DETROIT – Henry Ford Health System, in partnership with Ford Smart Mobility LLC and Gleaners Community Food Bank, is piloting a project to address social barriers facing underserved patients in the tri-county area.
Research has shown that addressing social barriers like lack of transportation, food insecurity, unemployment and housing instability can be more impactful for improving a person’s health outcome than medical care.
The two-phase pilot will evaluate the effectiveness of providing transportation and food delivery for reducing readmissions of chronically ill patients to Henry Ford Hospital in Detroit.
In phase one, patients will be transported to and from their appointments through Ford’s GoRide non-emergency medical transportation service. In phase two, GoRide will provide these patients access to food from Gleaners.
At the end of the six-month pilot, Henry Ford will measure the impact of these two services on the patients’ readmission rate.
“With the health care landscape moving to a value-based model from a volume-based one, we as an industry need to focus even more on what we can do better to address the social barriers facing our patients,” says Kimberlydawn Wisdom, M.D., Henry Ford’s senior vice president of Community Health and Equity and chief wellness officer.
“Shifting the focus from sickness to well-being and being able to connect and coordinate community resources will result in better health outcomes for many patients.”

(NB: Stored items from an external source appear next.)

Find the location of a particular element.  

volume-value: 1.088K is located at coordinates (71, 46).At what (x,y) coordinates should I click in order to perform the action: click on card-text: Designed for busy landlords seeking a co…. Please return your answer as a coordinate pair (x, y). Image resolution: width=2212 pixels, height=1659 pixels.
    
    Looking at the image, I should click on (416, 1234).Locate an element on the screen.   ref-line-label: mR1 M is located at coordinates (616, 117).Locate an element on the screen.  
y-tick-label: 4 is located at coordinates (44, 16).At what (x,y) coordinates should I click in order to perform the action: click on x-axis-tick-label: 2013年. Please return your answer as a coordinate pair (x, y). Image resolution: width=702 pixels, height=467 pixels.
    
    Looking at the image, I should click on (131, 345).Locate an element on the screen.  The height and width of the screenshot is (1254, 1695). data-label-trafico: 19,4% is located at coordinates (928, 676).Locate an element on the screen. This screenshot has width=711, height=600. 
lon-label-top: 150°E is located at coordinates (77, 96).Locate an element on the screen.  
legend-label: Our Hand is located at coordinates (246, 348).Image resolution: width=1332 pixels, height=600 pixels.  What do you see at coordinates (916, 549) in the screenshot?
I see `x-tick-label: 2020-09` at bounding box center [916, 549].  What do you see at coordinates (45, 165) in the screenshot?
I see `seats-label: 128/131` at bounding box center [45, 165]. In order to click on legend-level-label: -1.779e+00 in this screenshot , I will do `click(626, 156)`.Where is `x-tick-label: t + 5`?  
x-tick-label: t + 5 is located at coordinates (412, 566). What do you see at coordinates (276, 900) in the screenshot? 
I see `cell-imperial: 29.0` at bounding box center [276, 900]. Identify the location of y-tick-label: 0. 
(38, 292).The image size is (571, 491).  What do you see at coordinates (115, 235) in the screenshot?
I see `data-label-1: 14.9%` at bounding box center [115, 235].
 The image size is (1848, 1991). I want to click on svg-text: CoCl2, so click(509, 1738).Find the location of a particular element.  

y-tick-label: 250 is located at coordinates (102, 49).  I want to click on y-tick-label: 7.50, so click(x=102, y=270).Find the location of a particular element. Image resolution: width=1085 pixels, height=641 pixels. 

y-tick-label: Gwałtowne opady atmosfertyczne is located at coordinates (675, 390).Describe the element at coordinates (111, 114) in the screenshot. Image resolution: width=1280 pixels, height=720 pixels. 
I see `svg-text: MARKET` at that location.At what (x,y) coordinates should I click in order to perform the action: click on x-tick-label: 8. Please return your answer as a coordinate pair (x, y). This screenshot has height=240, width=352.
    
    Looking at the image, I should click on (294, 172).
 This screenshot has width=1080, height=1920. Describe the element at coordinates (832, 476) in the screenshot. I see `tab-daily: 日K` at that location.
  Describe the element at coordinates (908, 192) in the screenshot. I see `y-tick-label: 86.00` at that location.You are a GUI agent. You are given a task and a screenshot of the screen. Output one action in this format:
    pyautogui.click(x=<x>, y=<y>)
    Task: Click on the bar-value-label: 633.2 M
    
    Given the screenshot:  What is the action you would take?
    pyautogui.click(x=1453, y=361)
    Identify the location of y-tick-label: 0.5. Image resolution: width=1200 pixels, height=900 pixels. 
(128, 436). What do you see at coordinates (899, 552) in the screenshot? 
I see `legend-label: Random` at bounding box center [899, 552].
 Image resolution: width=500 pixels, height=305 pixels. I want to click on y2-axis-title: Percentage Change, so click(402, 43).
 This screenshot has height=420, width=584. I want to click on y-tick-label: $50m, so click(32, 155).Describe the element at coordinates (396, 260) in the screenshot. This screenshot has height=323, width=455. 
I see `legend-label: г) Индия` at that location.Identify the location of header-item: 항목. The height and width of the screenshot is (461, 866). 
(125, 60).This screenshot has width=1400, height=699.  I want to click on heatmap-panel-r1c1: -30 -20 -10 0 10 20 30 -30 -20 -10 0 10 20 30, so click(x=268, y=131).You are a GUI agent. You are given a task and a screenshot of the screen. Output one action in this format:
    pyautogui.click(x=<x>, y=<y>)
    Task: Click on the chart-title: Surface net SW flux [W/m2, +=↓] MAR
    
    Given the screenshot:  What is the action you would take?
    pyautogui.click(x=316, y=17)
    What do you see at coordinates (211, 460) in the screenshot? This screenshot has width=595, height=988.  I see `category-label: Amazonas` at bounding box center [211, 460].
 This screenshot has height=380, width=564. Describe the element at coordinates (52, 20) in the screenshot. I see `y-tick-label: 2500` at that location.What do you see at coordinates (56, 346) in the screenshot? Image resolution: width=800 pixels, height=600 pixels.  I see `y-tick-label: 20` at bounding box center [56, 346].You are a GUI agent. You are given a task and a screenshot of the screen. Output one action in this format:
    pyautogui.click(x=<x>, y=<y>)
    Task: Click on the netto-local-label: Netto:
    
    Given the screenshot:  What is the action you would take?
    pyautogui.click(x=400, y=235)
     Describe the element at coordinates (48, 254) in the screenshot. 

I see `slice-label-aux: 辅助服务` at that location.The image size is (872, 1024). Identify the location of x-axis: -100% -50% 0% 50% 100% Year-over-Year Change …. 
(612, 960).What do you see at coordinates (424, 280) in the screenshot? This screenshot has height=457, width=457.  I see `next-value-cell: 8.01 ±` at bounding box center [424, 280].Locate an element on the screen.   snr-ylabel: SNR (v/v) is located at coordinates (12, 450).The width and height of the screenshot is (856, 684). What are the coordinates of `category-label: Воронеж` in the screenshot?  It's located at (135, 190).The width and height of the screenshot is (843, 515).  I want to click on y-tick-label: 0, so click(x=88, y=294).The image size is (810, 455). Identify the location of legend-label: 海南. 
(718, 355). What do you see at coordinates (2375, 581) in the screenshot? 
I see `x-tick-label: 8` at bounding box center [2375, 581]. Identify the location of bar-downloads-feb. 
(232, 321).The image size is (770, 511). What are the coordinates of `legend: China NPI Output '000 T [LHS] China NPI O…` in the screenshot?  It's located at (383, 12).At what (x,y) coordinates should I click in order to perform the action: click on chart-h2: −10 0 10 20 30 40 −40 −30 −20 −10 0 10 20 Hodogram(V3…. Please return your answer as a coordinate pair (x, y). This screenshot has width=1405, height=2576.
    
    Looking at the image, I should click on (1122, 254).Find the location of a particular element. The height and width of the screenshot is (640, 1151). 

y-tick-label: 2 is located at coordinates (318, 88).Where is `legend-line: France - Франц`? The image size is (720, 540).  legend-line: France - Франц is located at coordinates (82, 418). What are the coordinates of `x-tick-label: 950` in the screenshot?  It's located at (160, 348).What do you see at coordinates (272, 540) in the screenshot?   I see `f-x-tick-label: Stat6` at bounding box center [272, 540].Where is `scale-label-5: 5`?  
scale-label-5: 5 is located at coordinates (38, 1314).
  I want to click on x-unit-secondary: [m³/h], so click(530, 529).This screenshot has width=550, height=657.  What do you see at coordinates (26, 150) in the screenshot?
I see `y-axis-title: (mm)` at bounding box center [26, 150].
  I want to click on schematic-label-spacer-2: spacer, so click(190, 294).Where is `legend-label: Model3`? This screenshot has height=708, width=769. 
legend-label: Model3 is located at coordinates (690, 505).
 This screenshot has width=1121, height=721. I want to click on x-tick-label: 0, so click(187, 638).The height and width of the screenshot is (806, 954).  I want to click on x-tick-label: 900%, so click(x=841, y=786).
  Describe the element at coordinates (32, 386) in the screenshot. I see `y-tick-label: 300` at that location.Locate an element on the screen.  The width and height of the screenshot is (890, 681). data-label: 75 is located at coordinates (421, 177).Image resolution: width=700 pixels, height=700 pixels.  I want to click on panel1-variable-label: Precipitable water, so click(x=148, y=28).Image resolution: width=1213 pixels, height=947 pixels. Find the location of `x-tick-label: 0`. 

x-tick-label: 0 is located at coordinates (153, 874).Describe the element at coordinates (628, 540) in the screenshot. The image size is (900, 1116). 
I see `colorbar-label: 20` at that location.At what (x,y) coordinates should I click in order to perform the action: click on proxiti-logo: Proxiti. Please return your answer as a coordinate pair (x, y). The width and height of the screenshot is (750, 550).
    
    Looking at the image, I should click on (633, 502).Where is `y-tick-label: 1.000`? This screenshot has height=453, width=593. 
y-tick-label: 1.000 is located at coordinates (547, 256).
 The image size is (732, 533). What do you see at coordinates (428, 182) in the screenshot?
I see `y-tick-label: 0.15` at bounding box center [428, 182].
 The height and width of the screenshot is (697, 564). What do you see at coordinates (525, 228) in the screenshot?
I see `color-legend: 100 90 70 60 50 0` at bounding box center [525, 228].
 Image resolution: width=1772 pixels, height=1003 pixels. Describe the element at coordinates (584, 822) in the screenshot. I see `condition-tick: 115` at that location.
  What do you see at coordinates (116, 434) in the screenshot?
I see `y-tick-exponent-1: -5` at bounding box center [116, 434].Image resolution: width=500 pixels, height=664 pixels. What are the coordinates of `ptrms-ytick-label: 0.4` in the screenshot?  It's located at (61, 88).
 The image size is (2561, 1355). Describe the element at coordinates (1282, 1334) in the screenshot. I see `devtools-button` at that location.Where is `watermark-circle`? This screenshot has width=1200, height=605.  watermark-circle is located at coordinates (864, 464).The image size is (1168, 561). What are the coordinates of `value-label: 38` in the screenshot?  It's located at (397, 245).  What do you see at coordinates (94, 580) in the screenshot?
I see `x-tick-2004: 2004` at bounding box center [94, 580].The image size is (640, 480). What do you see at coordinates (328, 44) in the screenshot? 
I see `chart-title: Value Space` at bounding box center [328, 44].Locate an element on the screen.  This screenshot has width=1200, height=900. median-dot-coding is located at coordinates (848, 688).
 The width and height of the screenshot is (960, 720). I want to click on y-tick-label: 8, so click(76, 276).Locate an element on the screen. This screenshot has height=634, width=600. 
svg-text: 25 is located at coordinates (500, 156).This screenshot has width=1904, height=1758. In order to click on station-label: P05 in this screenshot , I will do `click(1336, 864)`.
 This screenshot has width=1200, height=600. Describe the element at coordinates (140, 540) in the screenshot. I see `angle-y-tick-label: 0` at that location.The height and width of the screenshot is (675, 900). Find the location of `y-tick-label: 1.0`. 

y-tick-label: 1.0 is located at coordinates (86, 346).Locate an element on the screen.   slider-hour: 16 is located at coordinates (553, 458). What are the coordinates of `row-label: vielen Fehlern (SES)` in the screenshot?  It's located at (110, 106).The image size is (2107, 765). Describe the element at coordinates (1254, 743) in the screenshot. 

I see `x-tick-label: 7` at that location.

An estimated 3.6 million people miss their medical appointments due to issues related to transportation, according to a 2006 study. Missed appointments are associated with worsening symptoms and increased need for emergency care and hospitalization, and account for an estimated $150 billion in costs annually to the U.S. health care system. In 2017, 28 percent of appointments were canceled across the Henry Ford system due to a transportation issue.
In a 2017 study by the Centers of Disease Control and Prevention, food insecurity was associated with a “higher likelihood” of patients with chronic kidney disease developing end-stage renal disease, or kidney failure.
The pilot is being funded through Henry Ford’s Tom Groth Medical Needs Fund, which provides assistance to patients discharged from Henry Ford Hospital who may not have the means to pay for prescription medications, transportation, medical supplies and other health resources.
About 50-70 patients who have a chronic illness such as congestive heart failure, diabetes or vascular disease will be involved in the pilot. They reside within a 25-mile radius of Henry Ford Hospital.
“This pilot is important because it’s an opportunity to change the culture of health in the communities we serve,” says Michele Richards, director of Patient Care Management and Assistance who is leading the pilot for Henry Ford. “This is more than moving patients from point A to point B. It’s about addressing the social barriers to health.”
The partnership with Ford Motor is unique in that it’s more than a transportation service.
“This pilot with Henry Ford and Gleaners is designed to understand how a range of social factors can impact longer term health,” said Minyang Jiang, Ford GoRide business lead. “Providing access to healthcare and other social services for underserved patients is a key point of difference that we offer through GoRide. This is what we mean when we talk about a human-centered approach to mobility solutions.”
GoRide provides safe and timely transportation to and from medical appointments for people with mobility challenges, such as the elderly, those in wheelchairs or bariatric patients. With professionally trained drivers and specially-outfitted Ford Transit vans, GoRide has a 97 percent on-time pick-up and delivery average.
Ford GoRide is part of Ford Smart Mobility LLC, Ford’s business focused on designing, building, growing and investing in emerging mobility services globally.
“For many families, the biggest barrier to getting the food they need is transportation. Our work with Henry Ford Health System and Ford Smart Mobility will restore families to food security, relieve the toxic stress of hunger, and improve the well-being of vulnerable kids, families, and others with heath concerns,” says Gerald Brisson, president and CEO of Gleaners. “It’s exciting to see Gleaners’ mission fulfilled in this way – providing households with access to nutritious food and related resources through collaboration, efficient operations, education, and innovative solutions.”
Last year, Gleaners distributed more than 43 million pounds of food to hungry neighbors through hundreds of schools, pantries, shelters and other agencies in Livingston, Macomb, Monroe, Oakland, and Wayne counties.